I can relate to that

Goofball73's photo
Sat 05/06/17 04:22 PM
Well when I feel comfortable giving her my wifi password is when I feel the time is right for deeper feelings. laugh

msharmony's photo
Sat 05/06/17 04:27 PM
shocked shocked NEVER give up the password,,,,

no photo
Sat 05/06/17 04:29 PM
Edited by Cheeriosoo on Sat 05/06/17 04:33 PM
You will know when is time again, just be careful and take your time, if needed, find help to learn your feelings, I did that, help me a lot. It hurt going through the step, but much better now.

msharmony's photo
Sat 05/06/17 04:30 PM
where do you get 'help to learn your feelings"?

no photo
Sat 05/06/17 04:40 PM
I was lucky to get private help, not cheap, but the best one I was able to afford, now there are free groups, you need to research them in your area for the times. The ones that talk about mind and spirit health. Not the AA 12steps one, those might help, but, depends on you. Hope it help.

Goofball73's photo
Sat 05/06/17 05:23 PM

shocked shocked NEVER give up the password,,,,


That's why it is a rarity. laugh laugh

IgorFrankensteen's photo
Sat 05/06/17 07:44 PM

People develop emotions at different rates and for different reasons,,,

I have not dated in 10 years, and I am accustomed to being open with my feelings,, but I wonder at what pace people are comfortable with hearing about feelings?

would it freak you out to find out someone was really into you after only one week, one month? would it freak you out if someone had not expressed any serious feelings after one month? three months?

what type of time needs to pass for you to expect emotions to become deeper?


Yet another brilliant idea from you for us to discuss.

The speed of emotional trust, AND the time it takes us to be confident that we DO feel as we think/wish/hope we do.

I've been through just barely enough (by age 63, I should be!) to be entirely at ease, hearing about how someone else thinks they feel. And, I am entirely sanguine about expressing my own sensibilities. But that's not the whole story for this.

In order to have any sense that I can trust the other person to be right about how they feel, I have to get to know them fairly well. I don't actually know how long that takes, especially since it's mostly dependent on the other person's self knowledge and honesty.

I have had bad experiences with instant "love," as I know many have, so I am wary of it. Lots of people I've read of in places like this, proclaim that they "know" within a date or two, and sometimes even more rapidly, whether the other person has a shot at intriguing them or not, and with people THAT decisive, I am even more wary.

Emotions can be very tricky, even for us who are experienced with them in many extremes. I can be all wisdom oriented and careful, but I'm just as hungry as the worst romantics can be at the same time, for genuine connections. That hunger can make things confusing. Males especially, are famous (in my observations at least) for mistaking THEIR lust, for THE WOMAN'S compatibility.

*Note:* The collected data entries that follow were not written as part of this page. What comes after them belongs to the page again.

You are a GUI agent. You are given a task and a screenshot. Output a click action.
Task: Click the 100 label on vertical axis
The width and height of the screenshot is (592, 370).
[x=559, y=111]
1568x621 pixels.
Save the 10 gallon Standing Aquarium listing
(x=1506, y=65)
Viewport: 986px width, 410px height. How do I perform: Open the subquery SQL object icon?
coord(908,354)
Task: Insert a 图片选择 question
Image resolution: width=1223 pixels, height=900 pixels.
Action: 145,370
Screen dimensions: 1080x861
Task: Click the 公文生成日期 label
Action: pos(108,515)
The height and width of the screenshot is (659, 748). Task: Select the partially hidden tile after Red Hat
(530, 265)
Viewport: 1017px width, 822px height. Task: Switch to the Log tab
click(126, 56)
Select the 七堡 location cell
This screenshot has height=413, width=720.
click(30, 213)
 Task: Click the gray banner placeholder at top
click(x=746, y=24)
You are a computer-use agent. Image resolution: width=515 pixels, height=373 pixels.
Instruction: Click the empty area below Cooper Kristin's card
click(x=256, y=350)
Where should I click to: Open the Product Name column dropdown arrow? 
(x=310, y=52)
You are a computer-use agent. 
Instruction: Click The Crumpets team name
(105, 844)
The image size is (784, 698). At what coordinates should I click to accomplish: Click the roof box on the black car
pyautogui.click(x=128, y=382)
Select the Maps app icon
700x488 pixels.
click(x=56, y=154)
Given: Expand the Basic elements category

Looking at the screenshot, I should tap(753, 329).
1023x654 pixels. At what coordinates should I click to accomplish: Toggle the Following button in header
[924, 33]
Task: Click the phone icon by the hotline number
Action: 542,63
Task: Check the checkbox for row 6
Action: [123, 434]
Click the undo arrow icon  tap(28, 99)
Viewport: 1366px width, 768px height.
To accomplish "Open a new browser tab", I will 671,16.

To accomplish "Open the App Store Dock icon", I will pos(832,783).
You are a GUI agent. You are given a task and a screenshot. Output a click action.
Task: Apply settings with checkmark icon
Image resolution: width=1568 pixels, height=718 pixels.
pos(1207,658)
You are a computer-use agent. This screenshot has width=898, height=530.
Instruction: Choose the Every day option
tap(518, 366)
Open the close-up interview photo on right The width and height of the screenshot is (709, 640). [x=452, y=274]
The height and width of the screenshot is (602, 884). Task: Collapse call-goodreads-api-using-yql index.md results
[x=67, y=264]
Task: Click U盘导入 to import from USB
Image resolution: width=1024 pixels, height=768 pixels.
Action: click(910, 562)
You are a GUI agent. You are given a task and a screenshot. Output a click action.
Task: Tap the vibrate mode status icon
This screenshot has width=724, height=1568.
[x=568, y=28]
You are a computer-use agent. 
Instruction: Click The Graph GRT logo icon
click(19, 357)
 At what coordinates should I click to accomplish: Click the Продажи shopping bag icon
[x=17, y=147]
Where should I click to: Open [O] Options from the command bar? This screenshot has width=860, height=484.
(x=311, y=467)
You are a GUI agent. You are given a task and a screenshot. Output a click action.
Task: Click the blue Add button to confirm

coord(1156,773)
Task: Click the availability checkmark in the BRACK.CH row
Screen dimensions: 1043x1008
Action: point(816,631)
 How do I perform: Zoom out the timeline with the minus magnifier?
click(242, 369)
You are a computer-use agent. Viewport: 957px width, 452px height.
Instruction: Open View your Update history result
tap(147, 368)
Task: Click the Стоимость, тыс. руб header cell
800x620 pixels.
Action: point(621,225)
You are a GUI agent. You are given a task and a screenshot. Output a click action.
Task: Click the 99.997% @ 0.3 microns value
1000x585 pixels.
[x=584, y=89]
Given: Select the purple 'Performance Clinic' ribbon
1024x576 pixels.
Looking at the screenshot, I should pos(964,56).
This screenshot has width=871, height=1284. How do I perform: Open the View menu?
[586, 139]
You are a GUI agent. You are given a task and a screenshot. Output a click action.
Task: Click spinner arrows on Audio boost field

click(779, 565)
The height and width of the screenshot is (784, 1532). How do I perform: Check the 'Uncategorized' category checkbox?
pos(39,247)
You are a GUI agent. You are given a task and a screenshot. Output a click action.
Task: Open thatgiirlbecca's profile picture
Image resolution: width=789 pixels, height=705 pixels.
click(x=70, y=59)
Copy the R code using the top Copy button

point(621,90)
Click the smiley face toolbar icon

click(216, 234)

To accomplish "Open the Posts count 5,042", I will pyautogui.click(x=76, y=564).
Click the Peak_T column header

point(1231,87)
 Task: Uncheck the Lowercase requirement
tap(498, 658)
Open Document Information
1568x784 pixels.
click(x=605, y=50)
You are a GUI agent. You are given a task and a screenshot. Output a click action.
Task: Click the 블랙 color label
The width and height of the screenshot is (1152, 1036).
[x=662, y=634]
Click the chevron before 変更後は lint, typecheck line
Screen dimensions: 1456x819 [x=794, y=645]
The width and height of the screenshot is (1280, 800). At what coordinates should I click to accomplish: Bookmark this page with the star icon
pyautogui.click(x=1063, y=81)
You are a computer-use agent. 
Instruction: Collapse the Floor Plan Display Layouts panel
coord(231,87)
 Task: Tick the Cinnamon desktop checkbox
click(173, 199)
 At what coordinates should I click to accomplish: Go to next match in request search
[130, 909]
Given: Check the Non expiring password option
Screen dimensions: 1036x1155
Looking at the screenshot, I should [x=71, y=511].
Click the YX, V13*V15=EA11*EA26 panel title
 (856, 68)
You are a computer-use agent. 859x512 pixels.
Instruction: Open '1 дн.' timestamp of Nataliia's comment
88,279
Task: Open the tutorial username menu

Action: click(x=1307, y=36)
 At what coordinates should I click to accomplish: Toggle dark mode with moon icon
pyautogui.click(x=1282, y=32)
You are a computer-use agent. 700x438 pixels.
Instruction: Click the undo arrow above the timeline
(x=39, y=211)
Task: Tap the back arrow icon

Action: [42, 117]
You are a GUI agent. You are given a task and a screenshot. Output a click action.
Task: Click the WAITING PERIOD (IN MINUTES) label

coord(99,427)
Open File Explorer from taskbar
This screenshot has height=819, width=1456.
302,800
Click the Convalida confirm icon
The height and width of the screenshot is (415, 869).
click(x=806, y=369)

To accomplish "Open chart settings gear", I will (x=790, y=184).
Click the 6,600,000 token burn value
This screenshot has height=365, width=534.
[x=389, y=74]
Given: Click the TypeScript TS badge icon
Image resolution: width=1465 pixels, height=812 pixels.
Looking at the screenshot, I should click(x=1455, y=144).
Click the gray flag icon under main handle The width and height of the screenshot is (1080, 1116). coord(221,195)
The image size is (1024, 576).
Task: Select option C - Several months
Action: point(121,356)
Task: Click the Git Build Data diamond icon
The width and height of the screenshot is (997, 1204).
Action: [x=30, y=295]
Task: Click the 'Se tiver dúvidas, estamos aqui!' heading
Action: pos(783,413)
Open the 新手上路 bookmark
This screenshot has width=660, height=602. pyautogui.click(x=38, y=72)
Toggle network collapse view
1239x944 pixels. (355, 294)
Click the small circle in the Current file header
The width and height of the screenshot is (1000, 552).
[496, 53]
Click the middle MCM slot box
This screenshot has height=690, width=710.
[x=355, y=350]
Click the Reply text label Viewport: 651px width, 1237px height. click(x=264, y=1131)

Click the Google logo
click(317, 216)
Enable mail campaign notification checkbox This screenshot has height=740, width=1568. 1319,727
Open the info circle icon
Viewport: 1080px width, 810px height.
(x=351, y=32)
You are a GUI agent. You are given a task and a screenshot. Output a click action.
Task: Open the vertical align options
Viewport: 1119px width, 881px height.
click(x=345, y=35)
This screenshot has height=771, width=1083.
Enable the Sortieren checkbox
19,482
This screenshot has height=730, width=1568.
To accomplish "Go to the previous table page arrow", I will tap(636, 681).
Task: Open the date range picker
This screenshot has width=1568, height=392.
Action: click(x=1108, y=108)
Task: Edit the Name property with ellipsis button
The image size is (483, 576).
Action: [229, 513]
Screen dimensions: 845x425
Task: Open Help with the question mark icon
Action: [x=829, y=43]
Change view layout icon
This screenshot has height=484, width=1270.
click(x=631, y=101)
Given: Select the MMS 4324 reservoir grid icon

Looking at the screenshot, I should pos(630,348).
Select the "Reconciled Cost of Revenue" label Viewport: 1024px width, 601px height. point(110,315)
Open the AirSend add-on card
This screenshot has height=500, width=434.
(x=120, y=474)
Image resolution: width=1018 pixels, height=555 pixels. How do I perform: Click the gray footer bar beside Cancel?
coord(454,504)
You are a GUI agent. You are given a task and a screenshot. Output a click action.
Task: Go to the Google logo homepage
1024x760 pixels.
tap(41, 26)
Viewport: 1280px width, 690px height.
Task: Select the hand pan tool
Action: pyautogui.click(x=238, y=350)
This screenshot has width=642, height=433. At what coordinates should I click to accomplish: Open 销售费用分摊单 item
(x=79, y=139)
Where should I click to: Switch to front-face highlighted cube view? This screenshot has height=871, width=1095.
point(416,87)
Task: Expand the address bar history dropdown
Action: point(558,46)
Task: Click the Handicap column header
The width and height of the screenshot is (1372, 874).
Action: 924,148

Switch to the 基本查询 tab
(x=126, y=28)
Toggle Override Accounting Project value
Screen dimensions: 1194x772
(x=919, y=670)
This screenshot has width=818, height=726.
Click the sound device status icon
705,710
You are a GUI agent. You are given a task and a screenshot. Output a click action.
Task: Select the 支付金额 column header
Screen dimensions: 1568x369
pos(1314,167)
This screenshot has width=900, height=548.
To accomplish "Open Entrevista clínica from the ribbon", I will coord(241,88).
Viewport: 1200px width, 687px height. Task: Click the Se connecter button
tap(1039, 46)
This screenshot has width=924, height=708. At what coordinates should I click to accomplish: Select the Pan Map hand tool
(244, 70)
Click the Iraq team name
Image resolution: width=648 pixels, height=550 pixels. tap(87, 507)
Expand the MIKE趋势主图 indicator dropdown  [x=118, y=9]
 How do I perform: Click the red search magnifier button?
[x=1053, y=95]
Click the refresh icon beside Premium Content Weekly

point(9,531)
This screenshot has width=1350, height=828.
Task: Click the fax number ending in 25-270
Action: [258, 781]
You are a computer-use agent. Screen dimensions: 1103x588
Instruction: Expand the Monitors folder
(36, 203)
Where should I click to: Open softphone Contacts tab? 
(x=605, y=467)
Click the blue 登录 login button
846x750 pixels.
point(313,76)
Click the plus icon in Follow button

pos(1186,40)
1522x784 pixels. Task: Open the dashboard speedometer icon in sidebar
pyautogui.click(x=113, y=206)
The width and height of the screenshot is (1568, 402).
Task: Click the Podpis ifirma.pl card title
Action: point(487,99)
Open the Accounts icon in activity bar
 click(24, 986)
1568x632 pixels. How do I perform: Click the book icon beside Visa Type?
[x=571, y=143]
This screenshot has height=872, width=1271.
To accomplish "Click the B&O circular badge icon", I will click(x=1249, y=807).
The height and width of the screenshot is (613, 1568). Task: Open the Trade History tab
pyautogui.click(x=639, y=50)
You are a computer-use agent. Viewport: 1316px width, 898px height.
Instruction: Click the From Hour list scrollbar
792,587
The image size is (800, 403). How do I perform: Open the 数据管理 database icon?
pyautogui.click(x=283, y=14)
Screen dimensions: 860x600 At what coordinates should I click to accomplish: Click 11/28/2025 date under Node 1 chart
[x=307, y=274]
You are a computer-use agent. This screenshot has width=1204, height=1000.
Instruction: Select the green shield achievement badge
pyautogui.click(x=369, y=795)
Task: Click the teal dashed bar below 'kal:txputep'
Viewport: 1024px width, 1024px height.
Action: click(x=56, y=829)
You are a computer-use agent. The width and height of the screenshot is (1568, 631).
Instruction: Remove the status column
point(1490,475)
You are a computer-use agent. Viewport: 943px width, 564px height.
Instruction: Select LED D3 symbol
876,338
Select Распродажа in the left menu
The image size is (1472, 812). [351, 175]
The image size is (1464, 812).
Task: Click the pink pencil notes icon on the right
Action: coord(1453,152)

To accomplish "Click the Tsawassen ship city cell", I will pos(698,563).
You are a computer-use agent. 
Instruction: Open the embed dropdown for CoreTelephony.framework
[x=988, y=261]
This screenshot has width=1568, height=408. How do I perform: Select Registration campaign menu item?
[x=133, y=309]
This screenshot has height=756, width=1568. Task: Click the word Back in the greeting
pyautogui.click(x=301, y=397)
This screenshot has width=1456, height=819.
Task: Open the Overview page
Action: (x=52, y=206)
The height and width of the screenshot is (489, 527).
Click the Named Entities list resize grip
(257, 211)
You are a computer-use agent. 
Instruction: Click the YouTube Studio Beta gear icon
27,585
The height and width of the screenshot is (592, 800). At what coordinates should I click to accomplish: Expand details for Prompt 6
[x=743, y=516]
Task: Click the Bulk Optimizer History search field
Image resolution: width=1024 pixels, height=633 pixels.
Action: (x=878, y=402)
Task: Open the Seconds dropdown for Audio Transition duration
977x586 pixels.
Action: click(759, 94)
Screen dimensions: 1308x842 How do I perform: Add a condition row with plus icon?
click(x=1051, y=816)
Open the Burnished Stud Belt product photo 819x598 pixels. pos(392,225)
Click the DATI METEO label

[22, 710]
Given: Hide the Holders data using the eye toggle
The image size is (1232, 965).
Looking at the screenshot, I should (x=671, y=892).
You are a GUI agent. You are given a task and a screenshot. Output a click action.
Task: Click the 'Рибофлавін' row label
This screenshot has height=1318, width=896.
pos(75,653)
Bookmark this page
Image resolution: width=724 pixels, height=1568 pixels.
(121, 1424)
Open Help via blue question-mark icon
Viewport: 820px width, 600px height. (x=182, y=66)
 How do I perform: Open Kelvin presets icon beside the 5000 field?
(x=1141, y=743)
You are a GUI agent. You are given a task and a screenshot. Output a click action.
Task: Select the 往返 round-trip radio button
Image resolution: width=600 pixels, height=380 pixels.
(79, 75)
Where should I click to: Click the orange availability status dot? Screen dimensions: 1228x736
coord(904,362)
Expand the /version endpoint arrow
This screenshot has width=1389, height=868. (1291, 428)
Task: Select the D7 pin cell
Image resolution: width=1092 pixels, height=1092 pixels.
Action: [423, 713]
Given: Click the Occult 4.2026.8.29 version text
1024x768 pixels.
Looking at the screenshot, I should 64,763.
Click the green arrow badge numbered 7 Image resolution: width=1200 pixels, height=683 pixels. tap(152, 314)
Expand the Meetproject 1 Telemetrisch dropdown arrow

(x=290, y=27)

One REAL tricky thing about this: I am convinced that the more certain you are that you KNOW how long things emotional should take...the more likely it is that you don't know what you are talking about.

msharmony's photo
Sat 05/06/17 09:12 PM
perhaps there is no real answer except play by ear

there is the fear of developing a feeling FIRST and scaring off the other by sharing that feeling,,,,,

but perhaps love requires a complete vulnerability to take that risk and face that fear

no photo
Sat 05/06/17 09:23 PM
"We all seek someone who demons play well with our own".